- Available data -
++++++++++++++++++++

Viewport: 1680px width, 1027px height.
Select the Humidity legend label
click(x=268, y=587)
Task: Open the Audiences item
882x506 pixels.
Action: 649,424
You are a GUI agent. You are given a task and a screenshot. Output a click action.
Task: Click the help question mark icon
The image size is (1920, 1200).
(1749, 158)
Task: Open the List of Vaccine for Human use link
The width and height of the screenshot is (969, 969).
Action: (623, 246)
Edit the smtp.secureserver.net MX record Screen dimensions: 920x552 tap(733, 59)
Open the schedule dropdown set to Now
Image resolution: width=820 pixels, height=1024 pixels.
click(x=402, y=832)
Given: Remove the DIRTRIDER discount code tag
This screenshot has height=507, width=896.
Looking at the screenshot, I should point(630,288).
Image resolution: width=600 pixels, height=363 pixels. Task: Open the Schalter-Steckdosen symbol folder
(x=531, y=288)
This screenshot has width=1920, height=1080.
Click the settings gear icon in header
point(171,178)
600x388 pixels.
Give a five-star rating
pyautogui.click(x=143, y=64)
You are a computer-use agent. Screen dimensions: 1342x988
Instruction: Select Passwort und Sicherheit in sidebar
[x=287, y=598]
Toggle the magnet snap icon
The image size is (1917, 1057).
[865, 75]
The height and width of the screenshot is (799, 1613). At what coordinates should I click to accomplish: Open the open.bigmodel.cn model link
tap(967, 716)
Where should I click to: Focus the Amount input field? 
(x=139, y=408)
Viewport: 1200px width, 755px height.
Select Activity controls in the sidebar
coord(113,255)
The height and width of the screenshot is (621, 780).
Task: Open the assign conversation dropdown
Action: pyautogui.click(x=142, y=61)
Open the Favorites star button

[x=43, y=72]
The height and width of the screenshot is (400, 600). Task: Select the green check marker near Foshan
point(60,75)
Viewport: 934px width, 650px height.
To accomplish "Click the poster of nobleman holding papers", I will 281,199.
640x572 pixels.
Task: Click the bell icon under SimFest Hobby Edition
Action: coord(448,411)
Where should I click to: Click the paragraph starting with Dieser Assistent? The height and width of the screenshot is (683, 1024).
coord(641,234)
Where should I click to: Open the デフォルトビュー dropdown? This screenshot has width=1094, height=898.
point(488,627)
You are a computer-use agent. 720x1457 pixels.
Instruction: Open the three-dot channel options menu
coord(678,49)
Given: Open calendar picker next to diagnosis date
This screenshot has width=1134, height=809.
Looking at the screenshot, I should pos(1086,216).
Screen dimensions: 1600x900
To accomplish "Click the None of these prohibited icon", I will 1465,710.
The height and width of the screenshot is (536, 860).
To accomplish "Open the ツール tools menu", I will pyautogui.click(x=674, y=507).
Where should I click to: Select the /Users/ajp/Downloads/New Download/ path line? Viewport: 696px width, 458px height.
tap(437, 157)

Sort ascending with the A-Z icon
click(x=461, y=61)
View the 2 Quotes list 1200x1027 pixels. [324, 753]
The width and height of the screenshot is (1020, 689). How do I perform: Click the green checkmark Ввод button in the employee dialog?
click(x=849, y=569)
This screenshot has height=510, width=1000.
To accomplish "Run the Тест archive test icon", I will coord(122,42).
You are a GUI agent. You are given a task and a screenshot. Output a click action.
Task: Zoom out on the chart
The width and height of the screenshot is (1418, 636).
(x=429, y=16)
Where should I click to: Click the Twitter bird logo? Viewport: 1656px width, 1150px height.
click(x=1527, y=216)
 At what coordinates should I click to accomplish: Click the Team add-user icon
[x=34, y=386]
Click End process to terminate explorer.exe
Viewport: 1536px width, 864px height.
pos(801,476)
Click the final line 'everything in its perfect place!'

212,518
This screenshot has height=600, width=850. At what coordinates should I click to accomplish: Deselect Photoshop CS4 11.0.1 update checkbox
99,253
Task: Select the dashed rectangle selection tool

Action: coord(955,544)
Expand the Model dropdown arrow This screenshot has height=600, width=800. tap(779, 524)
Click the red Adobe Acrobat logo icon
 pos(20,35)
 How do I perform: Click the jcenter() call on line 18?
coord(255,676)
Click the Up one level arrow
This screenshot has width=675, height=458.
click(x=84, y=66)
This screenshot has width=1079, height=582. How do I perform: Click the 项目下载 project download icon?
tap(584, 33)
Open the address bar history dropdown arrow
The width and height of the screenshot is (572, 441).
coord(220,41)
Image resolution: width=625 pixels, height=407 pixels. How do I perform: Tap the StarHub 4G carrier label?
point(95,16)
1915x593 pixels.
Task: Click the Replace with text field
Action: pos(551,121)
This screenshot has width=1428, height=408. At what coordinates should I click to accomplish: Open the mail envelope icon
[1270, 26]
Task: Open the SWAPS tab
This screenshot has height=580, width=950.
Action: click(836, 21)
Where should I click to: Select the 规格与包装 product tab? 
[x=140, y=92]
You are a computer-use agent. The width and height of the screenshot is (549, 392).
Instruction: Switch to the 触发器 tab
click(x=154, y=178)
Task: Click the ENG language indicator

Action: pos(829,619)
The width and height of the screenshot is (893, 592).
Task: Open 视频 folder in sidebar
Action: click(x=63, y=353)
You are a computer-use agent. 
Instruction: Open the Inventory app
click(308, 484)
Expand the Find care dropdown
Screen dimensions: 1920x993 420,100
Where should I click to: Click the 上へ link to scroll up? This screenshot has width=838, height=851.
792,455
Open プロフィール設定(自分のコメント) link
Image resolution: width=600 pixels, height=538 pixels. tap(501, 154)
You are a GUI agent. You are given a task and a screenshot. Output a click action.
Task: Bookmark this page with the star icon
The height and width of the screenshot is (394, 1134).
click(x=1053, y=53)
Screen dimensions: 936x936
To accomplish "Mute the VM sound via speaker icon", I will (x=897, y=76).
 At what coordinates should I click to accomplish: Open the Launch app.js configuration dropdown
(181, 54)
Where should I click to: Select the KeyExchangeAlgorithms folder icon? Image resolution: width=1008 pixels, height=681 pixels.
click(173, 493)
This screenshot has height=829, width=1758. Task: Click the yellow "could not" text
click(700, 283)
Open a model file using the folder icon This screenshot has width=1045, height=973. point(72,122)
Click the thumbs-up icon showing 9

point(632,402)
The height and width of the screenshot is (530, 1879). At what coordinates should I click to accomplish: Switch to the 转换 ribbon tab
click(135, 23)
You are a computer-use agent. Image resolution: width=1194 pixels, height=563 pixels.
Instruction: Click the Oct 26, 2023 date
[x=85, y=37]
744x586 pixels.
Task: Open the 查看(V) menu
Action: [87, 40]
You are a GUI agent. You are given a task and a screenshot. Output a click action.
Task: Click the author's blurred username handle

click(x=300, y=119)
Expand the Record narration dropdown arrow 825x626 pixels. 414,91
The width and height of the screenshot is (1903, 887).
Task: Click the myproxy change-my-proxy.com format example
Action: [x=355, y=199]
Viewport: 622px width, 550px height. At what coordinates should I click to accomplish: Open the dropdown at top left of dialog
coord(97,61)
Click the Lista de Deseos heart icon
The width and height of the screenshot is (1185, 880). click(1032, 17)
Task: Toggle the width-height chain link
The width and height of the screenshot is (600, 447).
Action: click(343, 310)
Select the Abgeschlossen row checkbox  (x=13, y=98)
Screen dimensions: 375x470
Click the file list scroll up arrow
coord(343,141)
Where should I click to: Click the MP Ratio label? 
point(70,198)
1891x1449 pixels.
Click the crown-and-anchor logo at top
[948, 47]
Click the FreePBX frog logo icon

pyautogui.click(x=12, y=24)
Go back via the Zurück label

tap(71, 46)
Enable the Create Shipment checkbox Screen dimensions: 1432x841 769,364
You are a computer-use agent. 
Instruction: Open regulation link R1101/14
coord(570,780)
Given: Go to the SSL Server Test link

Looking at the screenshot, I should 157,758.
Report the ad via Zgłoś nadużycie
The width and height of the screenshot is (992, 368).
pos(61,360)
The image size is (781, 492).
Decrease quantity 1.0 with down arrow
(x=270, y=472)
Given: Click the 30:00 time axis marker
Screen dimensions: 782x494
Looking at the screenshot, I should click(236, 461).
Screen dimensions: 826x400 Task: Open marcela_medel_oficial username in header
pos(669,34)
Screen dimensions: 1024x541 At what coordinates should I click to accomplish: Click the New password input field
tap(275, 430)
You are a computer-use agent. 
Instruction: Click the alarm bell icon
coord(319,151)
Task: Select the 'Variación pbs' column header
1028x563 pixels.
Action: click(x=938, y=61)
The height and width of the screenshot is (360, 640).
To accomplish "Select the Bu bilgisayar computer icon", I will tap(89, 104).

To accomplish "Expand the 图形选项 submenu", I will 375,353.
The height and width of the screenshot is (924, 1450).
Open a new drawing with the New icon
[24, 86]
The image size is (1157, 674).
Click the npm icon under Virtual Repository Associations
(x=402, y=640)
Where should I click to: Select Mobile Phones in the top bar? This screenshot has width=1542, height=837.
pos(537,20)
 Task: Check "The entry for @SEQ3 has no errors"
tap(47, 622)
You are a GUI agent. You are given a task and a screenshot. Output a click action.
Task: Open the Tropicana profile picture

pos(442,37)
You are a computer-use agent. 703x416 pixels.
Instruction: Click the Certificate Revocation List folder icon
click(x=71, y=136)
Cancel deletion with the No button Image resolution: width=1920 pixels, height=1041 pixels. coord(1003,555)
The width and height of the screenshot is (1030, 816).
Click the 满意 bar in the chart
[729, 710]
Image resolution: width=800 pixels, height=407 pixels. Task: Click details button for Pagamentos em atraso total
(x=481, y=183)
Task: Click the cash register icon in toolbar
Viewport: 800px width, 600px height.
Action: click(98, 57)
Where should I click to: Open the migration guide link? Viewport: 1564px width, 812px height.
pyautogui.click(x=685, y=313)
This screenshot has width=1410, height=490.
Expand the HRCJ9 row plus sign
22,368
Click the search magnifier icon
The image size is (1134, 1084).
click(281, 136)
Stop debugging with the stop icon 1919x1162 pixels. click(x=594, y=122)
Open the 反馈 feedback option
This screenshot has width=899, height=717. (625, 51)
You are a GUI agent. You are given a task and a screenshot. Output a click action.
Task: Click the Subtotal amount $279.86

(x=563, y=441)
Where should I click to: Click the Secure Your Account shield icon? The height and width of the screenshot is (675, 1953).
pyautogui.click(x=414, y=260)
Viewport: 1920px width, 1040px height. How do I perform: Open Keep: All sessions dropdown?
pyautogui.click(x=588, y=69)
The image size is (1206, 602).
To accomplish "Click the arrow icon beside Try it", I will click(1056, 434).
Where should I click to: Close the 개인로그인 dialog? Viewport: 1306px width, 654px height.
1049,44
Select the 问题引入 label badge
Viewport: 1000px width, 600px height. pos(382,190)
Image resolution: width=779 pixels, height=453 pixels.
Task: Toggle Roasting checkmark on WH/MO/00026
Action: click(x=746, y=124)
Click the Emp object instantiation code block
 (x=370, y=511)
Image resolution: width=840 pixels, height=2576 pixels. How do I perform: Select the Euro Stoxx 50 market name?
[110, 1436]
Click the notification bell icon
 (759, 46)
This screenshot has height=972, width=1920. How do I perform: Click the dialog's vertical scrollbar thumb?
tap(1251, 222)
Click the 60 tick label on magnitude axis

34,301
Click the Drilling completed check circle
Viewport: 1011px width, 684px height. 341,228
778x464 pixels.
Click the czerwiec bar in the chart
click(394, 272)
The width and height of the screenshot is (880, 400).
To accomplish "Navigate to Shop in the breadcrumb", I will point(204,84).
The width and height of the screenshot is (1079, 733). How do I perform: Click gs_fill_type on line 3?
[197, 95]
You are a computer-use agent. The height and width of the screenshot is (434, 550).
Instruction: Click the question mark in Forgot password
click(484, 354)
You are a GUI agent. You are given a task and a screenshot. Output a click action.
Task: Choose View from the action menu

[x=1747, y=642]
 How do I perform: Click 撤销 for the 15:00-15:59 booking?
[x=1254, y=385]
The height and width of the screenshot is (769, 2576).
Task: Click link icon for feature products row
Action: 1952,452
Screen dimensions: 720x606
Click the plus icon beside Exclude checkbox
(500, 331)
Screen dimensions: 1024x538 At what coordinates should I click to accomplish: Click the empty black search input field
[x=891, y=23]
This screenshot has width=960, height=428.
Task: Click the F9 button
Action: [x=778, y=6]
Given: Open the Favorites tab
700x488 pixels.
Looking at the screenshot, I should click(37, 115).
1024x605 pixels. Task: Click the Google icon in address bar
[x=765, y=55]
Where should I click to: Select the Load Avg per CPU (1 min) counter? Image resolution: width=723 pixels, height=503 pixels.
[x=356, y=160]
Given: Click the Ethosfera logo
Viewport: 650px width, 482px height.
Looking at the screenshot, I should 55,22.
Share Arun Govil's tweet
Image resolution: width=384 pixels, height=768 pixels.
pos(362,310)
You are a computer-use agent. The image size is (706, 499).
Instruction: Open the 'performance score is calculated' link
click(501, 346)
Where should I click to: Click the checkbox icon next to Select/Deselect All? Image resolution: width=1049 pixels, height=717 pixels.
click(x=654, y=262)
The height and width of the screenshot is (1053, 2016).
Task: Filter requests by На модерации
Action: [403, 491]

++++++++++++++++++++

- What is required -
Please return only the lines above, starting at the line that has "Select the Humidity legend label" and ending at the line that has "This screenshot has width=1920, height=1080.", keeping both and leaving each one unchanged.

- Output of the exercise -
Select the Humidity legend label
click(x=268, y=587)
Task: Open the Audiences item
882x506 pixels.
Action: 649,424
You are a GUI agent. You are given a task and a screenshot. Output a click action.
Task: Click the help question mark icon
The image size is (1920, 1200).
(1749, 158)
Task: Open the List of Vaccine for Human use link
The width and height of the screenshot is (969, 969).
Action: (623, 246)
Edit the smtp.secureserver.net MX record Screen dimensions: 920x552 tap(733, 59)
Open the schedule dropdown set to Now
Image resolution: width=820 pixels, height=1024 pixels.
click(x=402, y=832)
Given: Remove the DIRTRIDER discount code tag
This screenshot has height=507, width=896.
Looking at the screenshot, I should point(630,288).
Image resolution: width=600 pixels, height=363 pixels. Task: Open the Schalter-Steckdosen symbol folder
(x=531, y=288)
This screenshot has width=1920, height=1080.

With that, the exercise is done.